Chiny wdrażają od 2020r system totalnej kontroli obywatela. Na podstawie zachowania rozdzielają lub odbierają punkty. To właśnie te punkty zadecydują o tym, czy obywatel Państwa Środka będzie mógł (lub nie) kupić bilet lotniczy albo posiadać psa. Jeżeli pies będzie zbyt głośno szczekał, będzie musiał nazbierać gdzieś indziej punktów. Np. donosząc na sąsiada.

* * *
Bajka 2
Weź globus. Pekin leży na 116 stopniu długości geograficznej wschodniej. Jeżeli przesuniesz palec po tym południku przez biegun północny, na drugiej półkuli odnajdziesz miasto Waszyngton, stolica USA. Aktualnie trwa tam debata nad tym, jak daleko może sięgać wolność obywatela oraz jak wysadzić z siodła faceta z tlenionym tupecikiem, bo jego polityka nie podoba się demokratycznym autorom globalnej gospodarki. Demokraci to tacy politycy, którzy przez wiele lat żyli na kredyt pozwalając na przenoszenie produkcji i swoich technologii do Chin. To ciekawe miejsce. Jest ostatnim miejscem na ziemi, gdzie prawa jednostki są podstawą działania systemu prawnego.

* * *
Bajka 3
Europa leży gdzieś w połowie drogi pomiędzy Pekinem a Waszyngtonem. Przez nią przebiega południk 0, od którego dzielimy świat na wschód i zachód.

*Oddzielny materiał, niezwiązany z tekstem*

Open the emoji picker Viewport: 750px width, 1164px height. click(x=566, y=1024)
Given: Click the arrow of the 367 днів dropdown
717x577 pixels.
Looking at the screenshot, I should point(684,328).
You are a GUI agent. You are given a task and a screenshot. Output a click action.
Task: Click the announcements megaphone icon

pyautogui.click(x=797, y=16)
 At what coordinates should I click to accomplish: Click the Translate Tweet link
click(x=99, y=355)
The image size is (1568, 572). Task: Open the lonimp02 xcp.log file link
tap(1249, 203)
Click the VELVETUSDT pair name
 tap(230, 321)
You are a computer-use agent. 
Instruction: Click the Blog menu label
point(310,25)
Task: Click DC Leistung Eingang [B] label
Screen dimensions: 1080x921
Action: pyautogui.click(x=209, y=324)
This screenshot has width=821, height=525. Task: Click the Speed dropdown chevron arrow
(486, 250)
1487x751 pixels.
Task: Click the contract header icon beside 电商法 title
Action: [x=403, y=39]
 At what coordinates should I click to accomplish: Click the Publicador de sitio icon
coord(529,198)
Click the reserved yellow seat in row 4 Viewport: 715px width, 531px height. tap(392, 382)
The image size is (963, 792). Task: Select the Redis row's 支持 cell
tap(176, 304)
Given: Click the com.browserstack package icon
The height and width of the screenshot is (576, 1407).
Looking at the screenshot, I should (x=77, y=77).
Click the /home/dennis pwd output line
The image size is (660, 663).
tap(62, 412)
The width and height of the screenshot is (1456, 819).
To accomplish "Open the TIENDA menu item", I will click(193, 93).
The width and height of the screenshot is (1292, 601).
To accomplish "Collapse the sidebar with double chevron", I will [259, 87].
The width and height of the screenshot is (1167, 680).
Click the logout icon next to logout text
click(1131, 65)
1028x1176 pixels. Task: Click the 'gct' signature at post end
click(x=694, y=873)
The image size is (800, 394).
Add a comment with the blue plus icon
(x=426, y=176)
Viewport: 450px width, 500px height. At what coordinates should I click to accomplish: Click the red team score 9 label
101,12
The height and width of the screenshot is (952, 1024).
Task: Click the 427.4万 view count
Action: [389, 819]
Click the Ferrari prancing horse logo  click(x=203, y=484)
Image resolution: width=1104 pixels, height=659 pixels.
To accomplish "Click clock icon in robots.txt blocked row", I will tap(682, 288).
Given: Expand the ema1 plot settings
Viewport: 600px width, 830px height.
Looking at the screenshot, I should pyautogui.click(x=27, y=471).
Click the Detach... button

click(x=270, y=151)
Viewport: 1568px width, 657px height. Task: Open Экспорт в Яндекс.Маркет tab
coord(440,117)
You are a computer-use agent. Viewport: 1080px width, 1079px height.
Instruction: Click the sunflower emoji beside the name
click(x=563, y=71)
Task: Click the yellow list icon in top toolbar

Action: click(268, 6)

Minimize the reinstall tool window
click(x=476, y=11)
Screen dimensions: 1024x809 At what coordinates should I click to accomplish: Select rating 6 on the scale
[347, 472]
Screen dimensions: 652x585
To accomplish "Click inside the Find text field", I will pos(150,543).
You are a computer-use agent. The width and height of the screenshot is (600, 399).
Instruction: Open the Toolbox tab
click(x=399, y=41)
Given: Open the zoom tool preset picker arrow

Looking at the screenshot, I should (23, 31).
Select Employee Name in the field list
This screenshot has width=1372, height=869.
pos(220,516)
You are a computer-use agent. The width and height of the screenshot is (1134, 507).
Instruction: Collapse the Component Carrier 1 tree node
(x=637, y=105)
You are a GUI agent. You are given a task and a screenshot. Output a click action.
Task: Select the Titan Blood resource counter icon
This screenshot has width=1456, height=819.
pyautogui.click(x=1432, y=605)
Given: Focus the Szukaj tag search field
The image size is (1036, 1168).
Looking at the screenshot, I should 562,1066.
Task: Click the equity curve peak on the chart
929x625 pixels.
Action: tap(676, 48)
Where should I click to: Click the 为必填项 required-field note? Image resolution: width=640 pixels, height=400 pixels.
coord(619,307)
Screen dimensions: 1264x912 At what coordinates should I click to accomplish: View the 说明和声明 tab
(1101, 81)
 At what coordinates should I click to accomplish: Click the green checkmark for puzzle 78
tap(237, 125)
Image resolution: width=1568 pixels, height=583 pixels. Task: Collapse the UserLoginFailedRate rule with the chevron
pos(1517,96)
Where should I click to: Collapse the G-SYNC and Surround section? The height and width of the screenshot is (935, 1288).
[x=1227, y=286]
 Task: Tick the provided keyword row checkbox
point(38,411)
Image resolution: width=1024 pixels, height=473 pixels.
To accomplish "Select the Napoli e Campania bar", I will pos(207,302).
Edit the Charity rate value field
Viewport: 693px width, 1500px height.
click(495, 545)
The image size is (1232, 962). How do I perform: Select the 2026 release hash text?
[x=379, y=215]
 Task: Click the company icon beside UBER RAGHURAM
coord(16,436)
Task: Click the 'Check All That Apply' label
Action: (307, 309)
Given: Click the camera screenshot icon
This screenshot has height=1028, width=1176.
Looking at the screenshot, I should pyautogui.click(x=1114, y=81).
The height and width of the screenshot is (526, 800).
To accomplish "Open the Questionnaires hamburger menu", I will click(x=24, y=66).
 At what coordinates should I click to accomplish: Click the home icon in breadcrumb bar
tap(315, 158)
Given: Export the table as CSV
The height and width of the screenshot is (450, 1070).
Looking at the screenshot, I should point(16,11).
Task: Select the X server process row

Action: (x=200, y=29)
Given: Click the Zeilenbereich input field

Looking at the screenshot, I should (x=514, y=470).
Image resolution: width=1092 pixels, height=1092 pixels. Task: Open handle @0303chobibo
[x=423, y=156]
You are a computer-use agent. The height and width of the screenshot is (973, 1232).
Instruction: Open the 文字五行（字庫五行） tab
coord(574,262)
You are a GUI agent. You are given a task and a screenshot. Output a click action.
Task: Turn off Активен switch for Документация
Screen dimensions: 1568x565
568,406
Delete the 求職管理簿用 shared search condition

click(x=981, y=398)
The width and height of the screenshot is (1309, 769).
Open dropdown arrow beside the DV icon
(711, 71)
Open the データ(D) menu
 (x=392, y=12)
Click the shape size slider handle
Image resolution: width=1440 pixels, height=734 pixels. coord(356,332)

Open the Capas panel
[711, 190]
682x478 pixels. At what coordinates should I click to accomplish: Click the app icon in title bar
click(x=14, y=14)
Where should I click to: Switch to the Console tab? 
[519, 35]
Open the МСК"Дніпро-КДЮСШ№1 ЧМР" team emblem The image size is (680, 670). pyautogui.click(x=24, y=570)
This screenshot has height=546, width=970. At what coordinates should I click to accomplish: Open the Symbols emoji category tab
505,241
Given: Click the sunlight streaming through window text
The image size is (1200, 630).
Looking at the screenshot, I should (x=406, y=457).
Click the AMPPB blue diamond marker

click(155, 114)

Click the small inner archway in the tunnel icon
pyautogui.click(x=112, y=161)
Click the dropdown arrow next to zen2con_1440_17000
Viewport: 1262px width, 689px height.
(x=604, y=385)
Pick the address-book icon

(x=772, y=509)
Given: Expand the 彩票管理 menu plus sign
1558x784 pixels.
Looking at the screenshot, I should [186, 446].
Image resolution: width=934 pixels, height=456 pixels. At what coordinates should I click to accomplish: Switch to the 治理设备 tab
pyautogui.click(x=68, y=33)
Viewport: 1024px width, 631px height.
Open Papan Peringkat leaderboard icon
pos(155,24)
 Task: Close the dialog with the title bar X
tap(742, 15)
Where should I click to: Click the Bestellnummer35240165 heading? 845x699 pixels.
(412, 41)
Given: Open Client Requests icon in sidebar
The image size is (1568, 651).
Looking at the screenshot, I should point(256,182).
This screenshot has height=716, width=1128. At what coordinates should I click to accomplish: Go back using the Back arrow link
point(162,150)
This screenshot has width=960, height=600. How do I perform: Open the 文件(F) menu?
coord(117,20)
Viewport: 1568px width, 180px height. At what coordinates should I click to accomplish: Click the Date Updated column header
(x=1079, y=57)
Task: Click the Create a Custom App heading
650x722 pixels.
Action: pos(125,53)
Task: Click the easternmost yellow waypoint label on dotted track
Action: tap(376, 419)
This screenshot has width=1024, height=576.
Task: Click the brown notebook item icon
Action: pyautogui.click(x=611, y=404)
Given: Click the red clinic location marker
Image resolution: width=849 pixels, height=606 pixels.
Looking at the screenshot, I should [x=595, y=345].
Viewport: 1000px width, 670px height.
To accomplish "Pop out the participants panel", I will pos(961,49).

Trochę tu, w tej naszej Europie, pokrzykujemy, że wolność jest nam bliska, ale jednocześnie wszystko co się wydarzyło w USA od czasu jego powstania, to właśnie efekt braku tej wolności na naszym kontynencie. Zawsze znalazł się tu u nas jakiś k*tas, który miał pomysł na zwiększenie naszego bezpieczeństwa i dobrobytu poprzez odbieranie nam jakiegoś kawałka decyzyjności o własnym życiu. My o tym braku wolności zresztą doskonale tutaj wiemy. Marzył sobie o niej przecież ciemiężony anglik, John Locke pisząc „Dwa traktaty o rządzie”. Dziś fragmenty tych traktatów odnajdziesz skopiowane słowo w słowo w konstytucji USA. No ale.. „wolność wolnością, ale krzywizna banana musi być znormalizowana, bo od tych prostych to dzieciom garb rośnie”.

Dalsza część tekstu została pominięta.